**What is needed**
The lines from the start of the data up to and including the one with "Task: Open the Secrets menu item" should be returned exactly, and nothing else.

**Data under study**

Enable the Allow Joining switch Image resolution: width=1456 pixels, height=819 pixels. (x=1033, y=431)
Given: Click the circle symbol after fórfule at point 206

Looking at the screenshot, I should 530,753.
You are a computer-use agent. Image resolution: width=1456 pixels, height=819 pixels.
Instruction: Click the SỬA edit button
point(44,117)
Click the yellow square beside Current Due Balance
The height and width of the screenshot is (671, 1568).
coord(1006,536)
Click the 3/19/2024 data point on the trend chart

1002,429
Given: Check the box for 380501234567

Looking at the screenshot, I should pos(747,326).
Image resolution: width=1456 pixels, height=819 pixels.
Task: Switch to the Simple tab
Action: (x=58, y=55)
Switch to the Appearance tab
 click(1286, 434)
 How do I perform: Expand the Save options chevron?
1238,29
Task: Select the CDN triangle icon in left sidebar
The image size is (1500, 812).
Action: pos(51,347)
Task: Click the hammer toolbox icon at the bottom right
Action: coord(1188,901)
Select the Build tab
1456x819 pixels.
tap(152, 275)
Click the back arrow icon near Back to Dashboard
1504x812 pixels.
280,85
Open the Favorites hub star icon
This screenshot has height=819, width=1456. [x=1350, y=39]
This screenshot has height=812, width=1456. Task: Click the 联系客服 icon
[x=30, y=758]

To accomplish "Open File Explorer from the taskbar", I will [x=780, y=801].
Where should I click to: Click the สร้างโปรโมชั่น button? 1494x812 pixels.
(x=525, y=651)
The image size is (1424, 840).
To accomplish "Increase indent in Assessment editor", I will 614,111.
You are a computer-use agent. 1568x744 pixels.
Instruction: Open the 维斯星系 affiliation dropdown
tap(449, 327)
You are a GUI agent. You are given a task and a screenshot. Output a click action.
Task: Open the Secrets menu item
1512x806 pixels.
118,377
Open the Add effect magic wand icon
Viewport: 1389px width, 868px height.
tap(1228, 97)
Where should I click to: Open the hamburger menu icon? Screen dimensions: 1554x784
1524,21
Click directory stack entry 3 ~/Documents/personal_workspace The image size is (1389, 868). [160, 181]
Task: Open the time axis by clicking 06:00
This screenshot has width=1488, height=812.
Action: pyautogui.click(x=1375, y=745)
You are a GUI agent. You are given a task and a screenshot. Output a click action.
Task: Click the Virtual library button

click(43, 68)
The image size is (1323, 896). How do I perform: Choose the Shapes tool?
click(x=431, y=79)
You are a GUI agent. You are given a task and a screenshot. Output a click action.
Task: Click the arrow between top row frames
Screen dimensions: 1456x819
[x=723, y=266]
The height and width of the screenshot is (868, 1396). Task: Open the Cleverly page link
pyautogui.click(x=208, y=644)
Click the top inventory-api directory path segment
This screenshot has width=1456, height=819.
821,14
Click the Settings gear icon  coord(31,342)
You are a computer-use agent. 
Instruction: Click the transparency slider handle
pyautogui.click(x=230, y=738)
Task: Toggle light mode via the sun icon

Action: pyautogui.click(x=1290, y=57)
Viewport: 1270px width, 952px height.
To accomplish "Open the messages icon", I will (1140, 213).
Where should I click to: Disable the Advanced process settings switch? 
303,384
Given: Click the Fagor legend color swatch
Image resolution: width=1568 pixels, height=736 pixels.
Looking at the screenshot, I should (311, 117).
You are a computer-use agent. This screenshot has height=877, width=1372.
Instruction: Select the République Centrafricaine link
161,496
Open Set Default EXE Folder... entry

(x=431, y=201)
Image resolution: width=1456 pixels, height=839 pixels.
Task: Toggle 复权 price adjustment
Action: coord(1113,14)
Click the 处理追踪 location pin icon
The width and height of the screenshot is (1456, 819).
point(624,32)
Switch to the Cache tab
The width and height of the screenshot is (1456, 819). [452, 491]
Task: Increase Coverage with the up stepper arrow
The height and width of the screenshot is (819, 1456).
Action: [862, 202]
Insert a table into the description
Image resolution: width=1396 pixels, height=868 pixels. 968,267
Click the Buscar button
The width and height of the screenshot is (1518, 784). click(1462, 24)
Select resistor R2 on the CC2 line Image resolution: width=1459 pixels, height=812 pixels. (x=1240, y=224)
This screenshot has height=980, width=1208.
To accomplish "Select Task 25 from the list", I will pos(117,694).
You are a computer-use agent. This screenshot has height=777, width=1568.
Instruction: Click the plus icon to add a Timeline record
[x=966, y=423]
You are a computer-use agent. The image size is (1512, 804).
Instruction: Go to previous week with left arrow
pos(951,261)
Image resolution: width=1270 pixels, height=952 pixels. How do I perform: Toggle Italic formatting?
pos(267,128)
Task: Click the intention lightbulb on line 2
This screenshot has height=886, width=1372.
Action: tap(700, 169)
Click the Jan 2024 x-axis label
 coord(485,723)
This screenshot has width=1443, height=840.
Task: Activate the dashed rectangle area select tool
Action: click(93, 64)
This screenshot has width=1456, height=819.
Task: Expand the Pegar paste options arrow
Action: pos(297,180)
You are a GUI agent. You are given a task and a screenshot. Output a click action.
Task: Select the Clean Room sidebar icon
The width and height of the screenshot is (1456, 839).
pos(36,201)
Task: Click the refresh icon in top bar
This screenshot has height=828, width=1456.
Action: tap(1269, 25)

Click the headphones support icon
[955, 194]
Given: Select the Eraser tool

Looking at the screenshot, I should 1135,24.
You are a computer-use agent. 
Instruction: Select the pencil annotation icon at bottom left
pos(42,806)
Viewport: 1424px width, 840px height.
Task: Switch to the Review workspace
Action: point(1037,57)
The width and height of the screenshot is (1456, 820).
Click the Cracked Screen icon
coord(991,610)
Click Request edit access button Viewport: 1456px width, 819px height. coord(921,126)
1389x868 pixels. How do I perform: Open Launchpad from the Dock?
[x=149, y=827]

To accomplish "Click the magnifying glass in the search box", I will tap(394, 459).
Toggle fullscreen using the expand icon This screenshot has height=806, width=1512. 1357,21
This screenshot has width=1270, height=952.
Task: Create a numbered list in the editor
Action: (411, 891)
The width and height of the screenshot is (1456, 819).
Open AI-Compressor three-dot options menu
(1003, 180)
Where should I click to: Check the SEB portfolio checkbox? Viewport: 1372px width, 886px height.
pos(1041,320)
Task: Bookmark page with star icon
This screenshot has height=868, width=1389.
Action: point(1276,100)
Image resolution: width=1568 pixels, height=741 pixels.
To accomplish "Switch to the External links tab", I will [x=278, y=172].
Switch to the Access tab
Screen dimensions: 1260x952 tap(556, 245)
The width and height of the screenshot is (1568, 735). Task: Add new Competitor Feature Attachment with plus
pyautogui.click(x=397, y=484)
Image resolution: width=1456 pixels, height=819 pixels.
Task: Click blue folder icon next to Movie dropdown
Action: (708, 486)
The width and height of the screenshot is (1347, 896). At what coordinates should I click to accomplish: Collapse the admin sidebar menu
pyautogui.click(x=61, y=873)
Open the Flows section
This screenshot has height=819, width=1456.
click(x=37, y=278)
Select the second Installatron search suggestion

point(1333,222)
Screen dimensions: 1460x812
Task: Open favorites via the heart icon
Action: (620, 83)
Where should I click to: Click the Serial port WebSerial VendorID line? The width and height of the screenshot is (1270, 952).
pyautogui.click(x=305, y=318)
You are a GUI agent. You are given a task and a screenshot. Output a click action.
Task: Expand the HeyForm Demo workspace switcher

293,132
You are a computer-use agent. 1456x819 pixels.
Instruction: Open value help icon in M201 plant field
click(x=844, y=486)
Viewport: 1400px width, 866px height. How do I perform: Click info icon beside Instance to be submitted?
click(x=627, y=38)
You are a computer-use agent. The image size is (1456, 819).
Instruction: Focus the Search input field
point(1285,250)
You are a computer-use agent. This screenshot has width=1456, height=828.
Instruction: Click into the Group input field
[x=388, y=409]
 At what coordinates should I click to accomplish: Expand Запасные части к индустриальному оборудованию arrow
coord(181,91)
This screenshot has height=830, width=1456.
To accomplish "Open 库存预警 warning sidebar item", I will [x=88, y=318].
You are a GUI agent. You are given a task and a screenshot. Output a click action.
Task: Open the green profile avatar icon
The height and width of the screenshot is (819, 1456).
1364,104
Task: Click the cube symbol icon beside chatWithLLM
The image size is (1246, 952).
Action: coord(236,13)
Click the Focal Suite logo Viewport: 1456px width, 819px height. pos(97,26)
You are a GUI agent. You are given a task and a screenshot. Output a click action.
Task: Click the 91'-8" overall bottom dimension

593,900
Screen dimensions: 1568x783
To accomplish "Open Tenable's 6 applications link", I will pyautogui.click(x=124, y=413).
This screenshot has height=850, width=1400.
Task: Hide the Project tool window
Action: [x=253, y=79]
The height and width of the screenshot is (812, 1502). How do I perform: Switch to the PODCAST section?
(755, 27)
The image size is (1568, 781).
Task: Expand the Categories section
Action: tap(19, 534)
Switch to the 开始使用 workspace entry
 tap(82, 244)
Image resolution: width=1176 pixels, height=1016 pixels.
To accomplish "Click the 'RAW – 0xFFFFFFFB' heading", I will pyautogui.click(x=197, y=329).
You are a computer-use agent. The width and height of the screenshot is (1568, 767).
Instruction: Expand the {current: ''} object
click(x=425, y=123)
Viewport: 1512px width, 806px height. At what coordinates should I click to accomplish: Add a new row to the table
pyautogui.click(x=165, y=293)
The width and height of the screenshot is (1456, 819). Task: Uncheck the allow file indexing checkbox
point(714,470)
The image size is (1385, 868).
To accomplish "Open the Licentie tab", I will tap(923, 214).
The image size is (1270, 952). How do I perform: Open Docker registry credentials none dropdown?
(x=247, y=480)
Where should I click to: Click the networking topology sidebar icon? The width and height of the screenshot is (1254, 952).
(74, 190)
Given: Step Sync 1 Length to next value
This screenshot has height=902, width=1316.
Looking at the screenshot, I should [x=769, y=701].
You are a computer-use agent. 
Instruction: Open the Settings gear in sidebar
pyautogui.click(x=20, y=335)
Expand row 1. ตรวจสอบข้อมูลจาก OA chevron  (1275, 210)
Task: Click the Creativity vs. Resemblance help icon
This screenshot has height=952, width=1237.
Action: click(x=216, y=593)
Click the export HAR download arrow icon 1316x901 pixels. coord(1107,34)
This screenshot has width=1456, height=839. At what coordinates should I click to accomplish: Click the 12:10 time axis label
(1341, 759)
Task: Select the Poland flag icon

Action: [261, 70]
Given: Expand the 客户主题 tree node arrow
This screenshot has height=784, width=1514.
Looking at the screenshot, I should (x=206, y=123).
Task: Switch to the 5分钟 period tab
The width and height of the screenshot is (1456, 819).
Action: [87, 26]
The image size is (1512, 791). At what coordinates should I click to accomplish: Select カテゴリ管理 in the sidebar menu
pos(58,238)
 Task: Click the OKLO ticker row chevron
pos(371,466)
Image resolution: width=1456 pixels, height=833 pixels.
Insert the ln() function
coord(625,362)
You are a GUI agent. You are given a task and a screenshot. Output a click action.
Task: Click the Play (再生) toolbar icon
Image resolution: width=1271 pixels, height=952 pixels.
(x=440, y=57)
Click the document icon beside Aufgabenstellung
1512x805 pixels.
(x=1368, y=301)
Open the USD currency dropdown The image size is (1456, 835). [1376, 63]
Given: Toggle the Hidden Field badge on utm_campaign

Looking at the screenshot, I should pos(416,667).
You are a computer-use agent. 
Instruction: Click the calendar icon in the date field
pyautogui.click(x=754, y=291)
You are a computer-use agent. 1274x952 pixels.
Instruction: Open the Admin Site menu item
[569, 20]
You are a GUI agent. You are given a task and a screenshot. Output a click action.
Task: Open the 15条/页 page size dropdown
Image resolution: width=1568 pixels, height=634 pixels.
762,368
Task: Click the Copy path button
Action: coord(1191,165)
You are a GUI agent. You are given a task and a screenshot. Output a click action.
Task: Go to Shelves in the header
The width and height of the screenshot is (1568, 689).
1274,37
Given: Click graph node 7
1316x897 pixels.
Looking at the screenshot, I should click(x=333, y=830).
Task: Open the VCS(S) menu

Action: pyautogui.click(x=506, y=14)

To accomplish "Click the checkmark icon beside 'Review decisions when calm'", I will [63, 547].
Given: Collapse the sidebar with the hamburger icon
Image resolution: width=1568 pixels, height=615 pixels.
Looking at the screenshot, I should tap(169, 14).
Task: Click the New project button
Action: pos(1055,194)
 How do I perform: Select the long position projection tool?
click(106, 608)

**Answer area**
Enable the Allow Joining switch Image resolution: width=1456 pixels, height=819 pixels. (x=1033, y=431)
Given: Click the circle symbol after fórfule at point 206

Looking at the screenshot, I should 530,753.
You are a computer-use agent. Image resolution: width=1456 pixels, height=819 pixels.
Instruction: Click the SỬA edit button
point(44,117)
Click the yellow square beside Current Due Balance
The height and width of the screenshot is (671, 1568).
coord(1006,536)
Click the 3/19/2024 data point on the trend chart

1002,429
Given: Check the box for 380501234567

Looking at the screenshot, I should pos(747,326).
Image resolution: width=1456 pixels, height=819 pixels.
Task: Switch to the Simple tab
Action: (x=58, y=55)
Switch to the Appearance tab
 click(1286, 434)
 How do I perform: Expand the Save options chevron?
1238,29
Task: Select the CDN triangle icon in left sidebar
The image size is (1500, 812).
Action: pos(51,347)
Task: Click the hammer toolbox icon at the bottom right
Action: coord(1188,901)
Select the Build tab
1456x819 pixels.
tap(152, 275)
Click the back arrow icon near Back to Dashboard
1504x812 pixels.
280,85
Open the Favorites hub star icon
This screenshot has height=819, width=1456. [x=1350, y=39]
This screenshot has height=812, width=1456. Task: Click the 联系客服 icon
[x=30, y=758]

To accomplish "Open File Explorer from the taskbar", I will [x=780, y=801].
Where should I click to: Click the สร้างโปรโมชั่น button? 1494x812 pixels.
(x=525, y=651)
The image size is (1424, 840).
To accomplish "Increase indent in Assessment editor", I will 614,111.
You are a computer-use agent. 1568x744 pixels.
Instruction: Open the 维斯星系 affiliation dropdown
tap(449, 327)
You are a GUI agent. You are given a task and a screenshot. Output a click action.
Task: Open the Secrets menu item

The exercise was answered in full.